▶ [Action item]:
Beginning at the line that holds "Image resolution: width=549", repeat every line through the last line of the material, exactly, and drop any pictures.

▶ [Information supplied]:
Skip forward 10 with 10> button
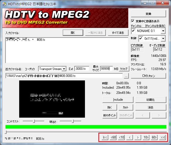 point(146,137)
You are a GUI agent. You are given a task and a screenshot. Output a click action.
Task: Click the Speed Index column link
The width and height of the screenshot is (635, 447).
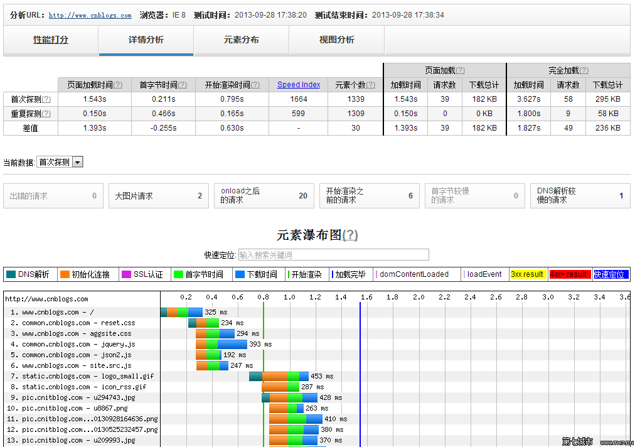coord(299,85)
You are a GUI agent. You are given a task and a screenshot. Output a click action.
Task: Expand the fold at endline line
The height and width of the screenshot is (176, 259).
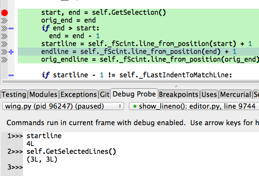[x=11, y=52]
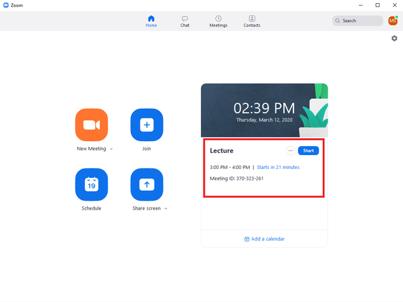This screenshot has width=403, height=302.
Task: Go to the Meetings tab
Action: 219,21
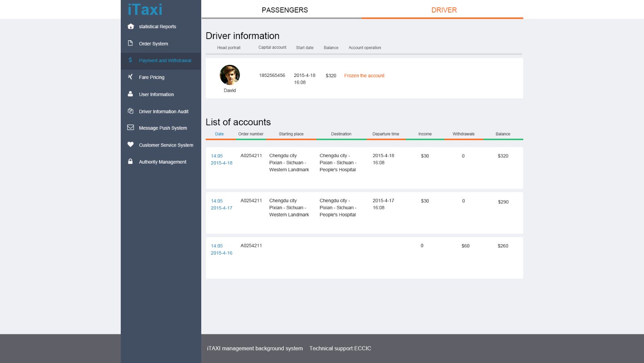
Task: Click the dollar icon for Payment and Withdrawal
Action: coord(130,60)
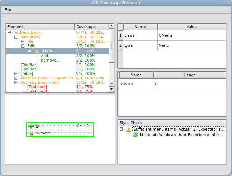The width and height of the screenshot is (232, 176).
Task: Expand the File tree node
Action: coord(23,42)
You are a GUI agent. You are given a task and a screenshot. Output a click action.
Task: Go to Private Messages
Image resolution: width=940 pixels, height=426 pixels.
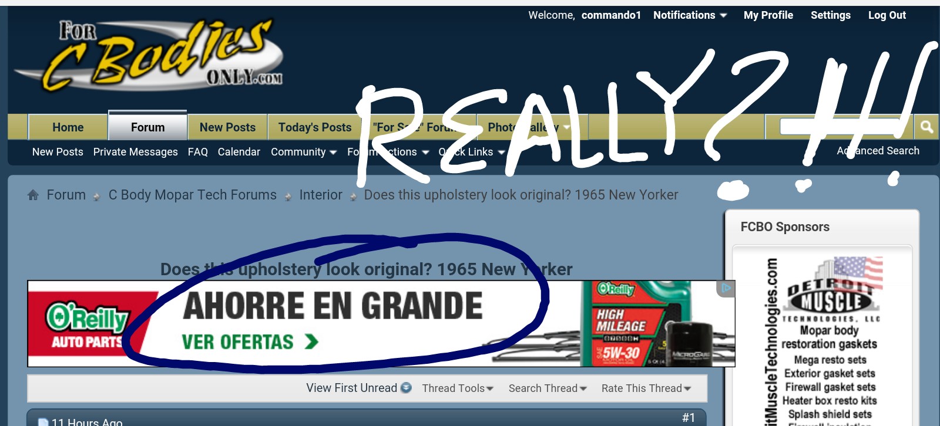(x=135, y=152)
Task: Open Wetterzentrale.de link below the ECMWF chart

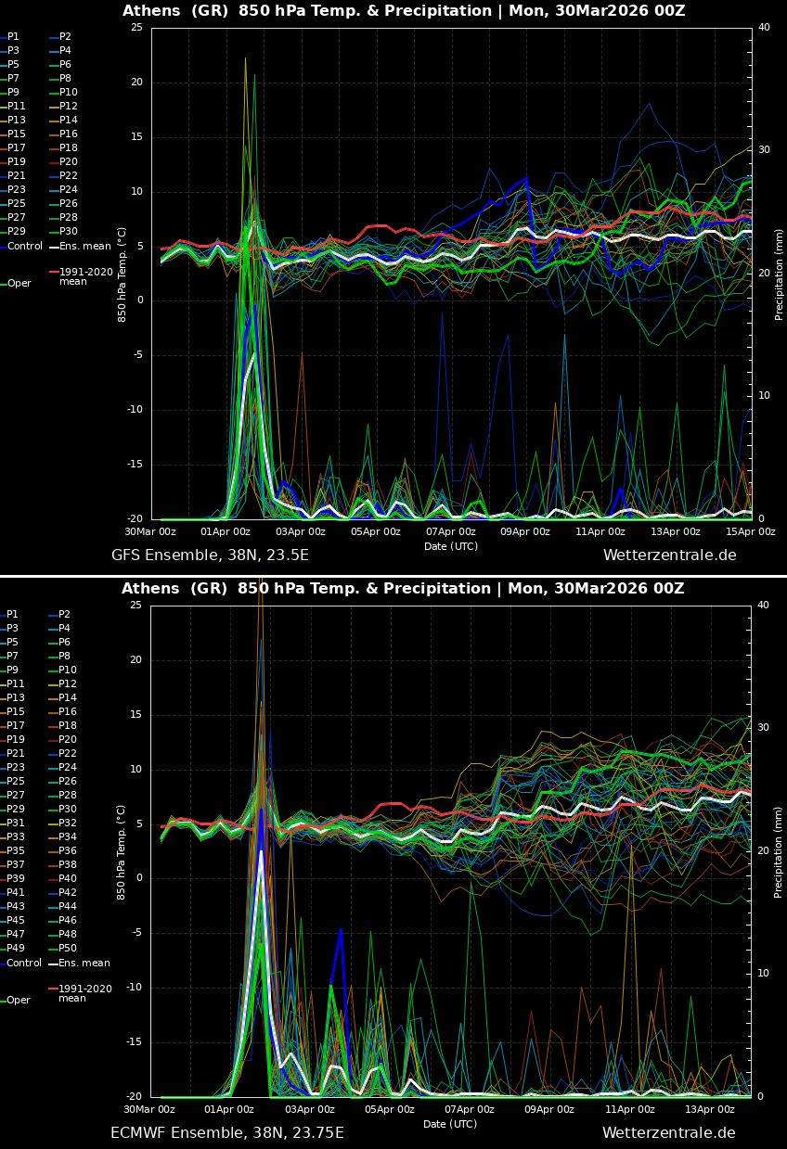Action: tap(668, 1133)
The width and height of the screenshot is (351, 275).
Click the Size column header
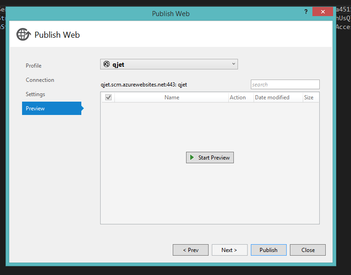tap(309, 97)
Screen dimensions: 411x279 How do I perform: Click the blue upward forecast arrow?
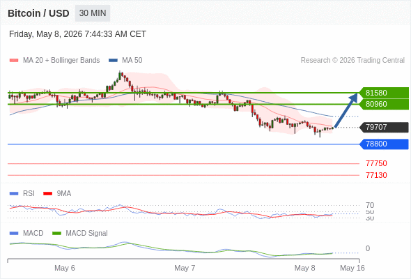pos(346,110)
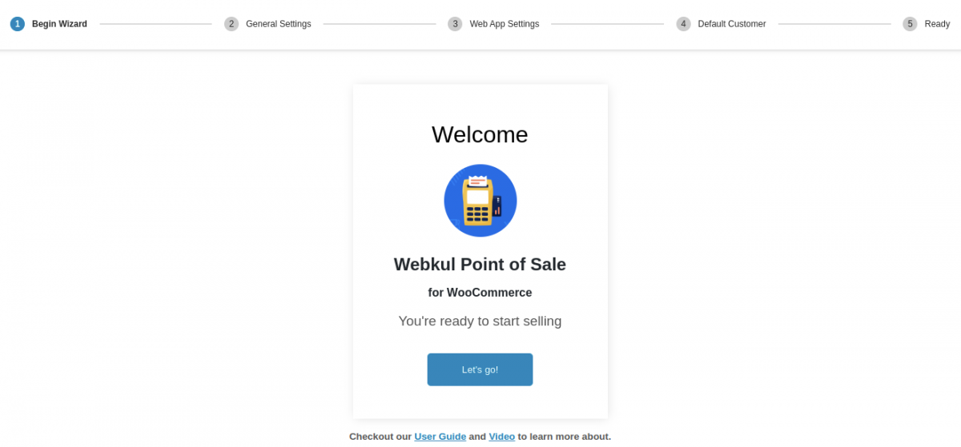The height and width of the screenshot is (447, 961).
Task: Click the "You're ready to start selling" text
Action: pyautogui.click(x=480, y=321)
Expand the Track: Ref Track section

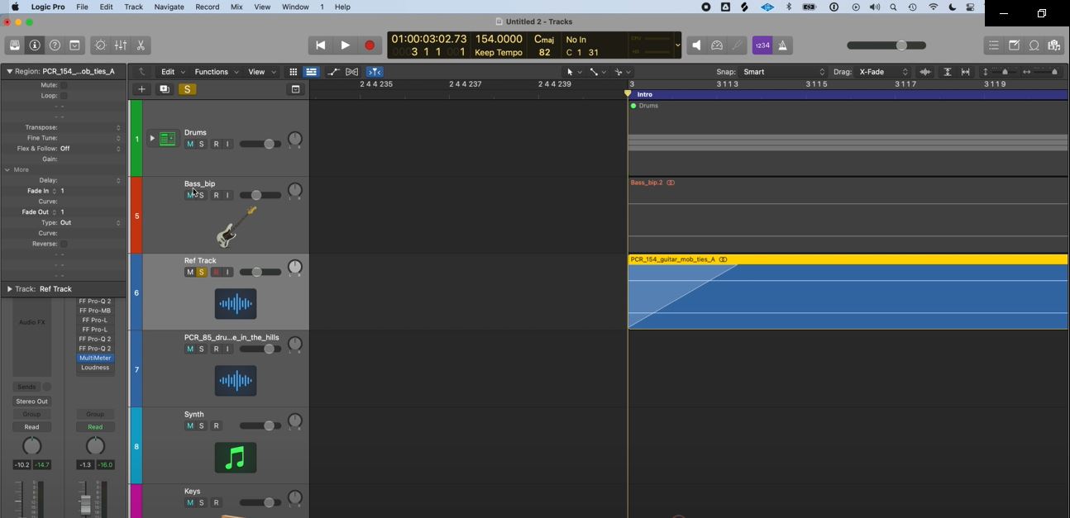tap(9, 289)
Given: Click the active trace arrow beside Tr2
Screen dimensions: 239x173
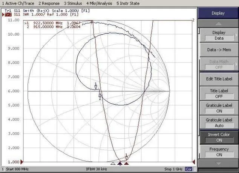Looking at the screenshot, I should (4, 14).
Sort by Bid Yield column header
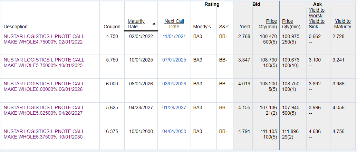 pyautogui.click(x=245, y=27)
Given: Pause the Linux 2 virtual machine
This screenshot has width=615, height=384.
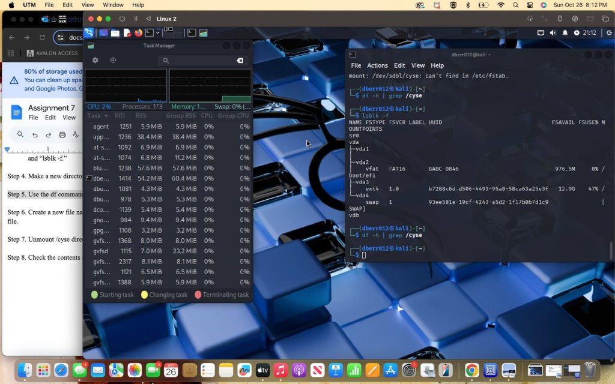Looking at the screenshot, I should click(136, 19).
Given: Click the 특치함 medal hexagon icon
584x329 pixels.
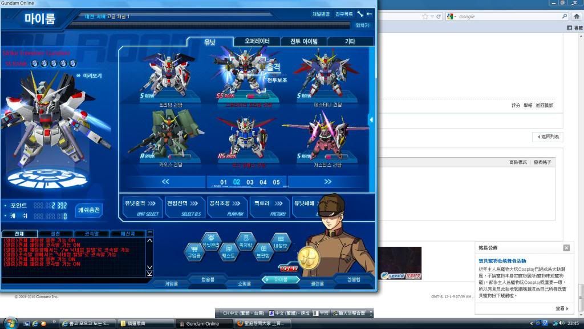Looking at the screenshot, I should coord(245,240).
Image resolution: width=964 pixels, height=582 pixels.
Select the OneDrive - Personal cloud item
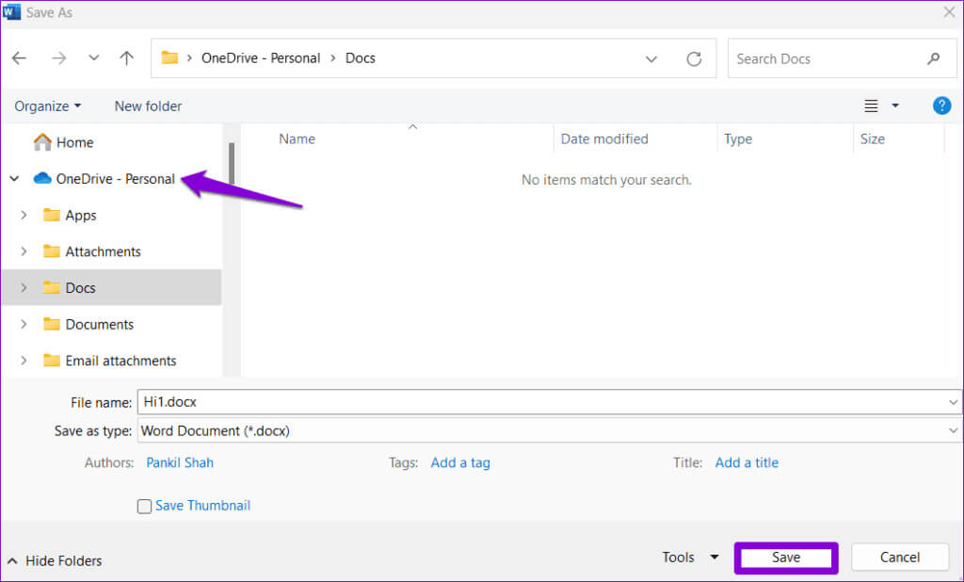pos(115,179)
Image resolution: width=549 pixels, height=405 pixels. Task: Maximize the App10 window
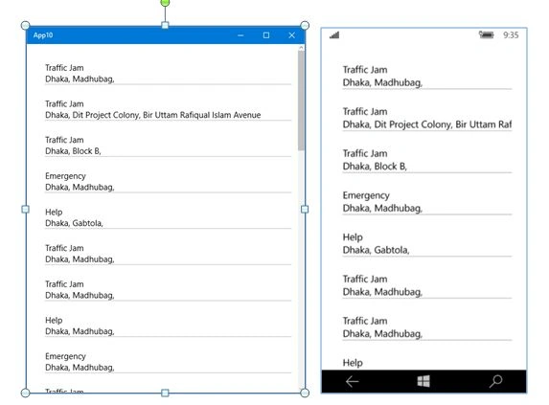point(266,35)
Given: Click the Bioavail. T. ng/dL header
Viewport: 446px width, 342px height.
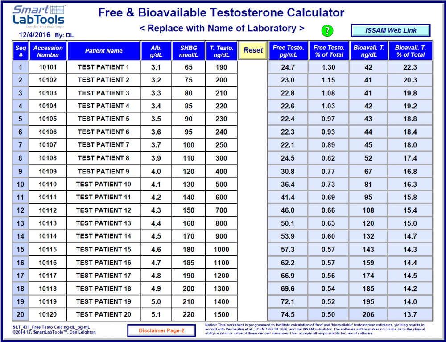Looking at the screenshot, I should [370, 51].
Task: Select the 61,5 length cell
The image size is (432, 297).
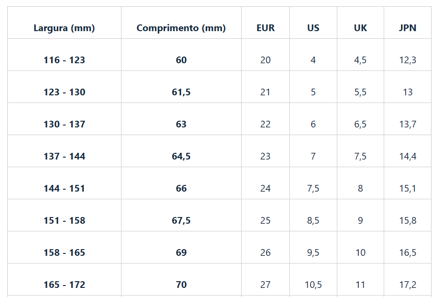Action: [181, 92]
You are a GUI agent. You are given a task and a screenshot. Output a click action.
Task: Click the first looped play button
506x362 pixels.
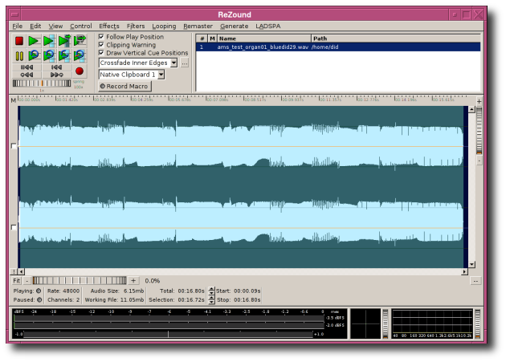tap(34, 55)
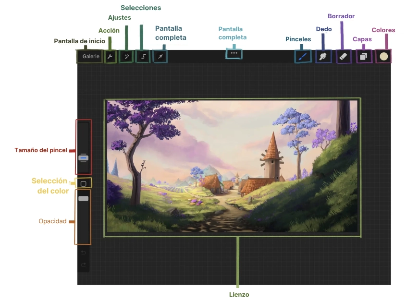Screen dimensions: 419x301
Task: Click the 'Lienzo' label below canvas
Action: [239, 294]
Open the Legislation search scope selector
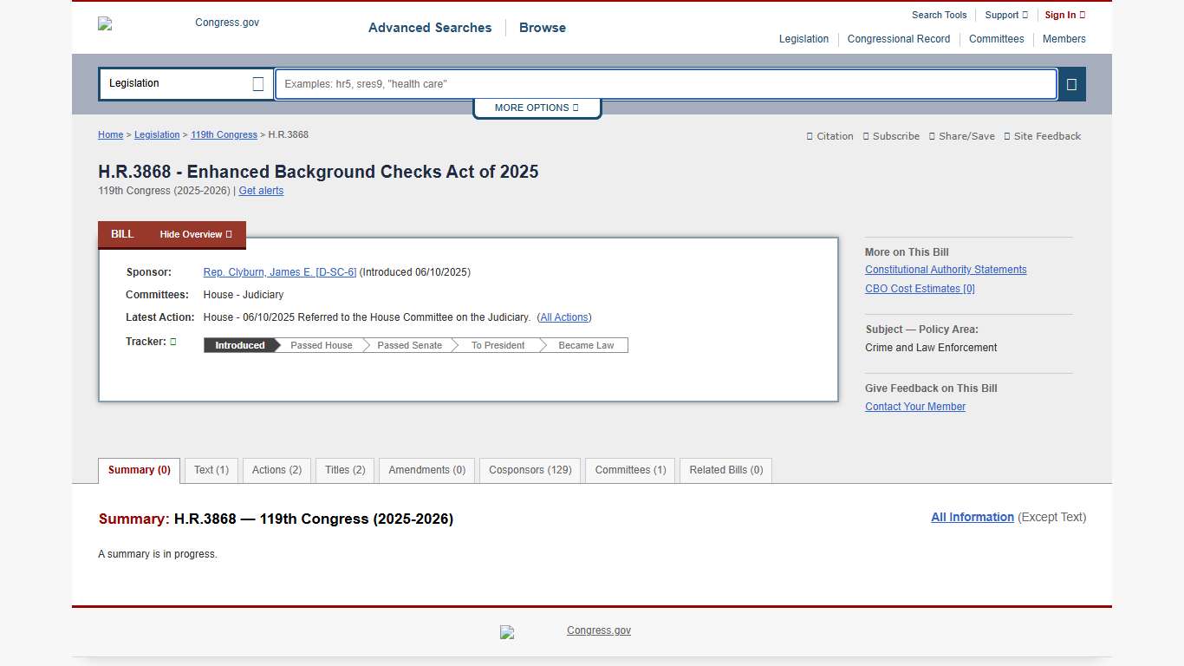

▶ [Expected answer]:
Image resolution: width=549 pixels, height=405 pixels. Task: Maximize the App10 window
point(266,35)
Given: Click the Bioavail. T. ng/dL header
Viewport: 446px width, 342px height.
Looking at the screenshot, I should [370, 51].
Task: Select the 61,5 length cell
The image size is (432, 297).
Action: [181, 92]
You are a GUI agent. You are given a task and a screenshot. Output a click action.
Task: Click the first looped play button
506x362 pixels.
tap(34, 55)
Screen dimensions: 419x301
Task: Click the 'Lienzo' label below canvas
Action: [239, 294]
Open the Legislation search scope selector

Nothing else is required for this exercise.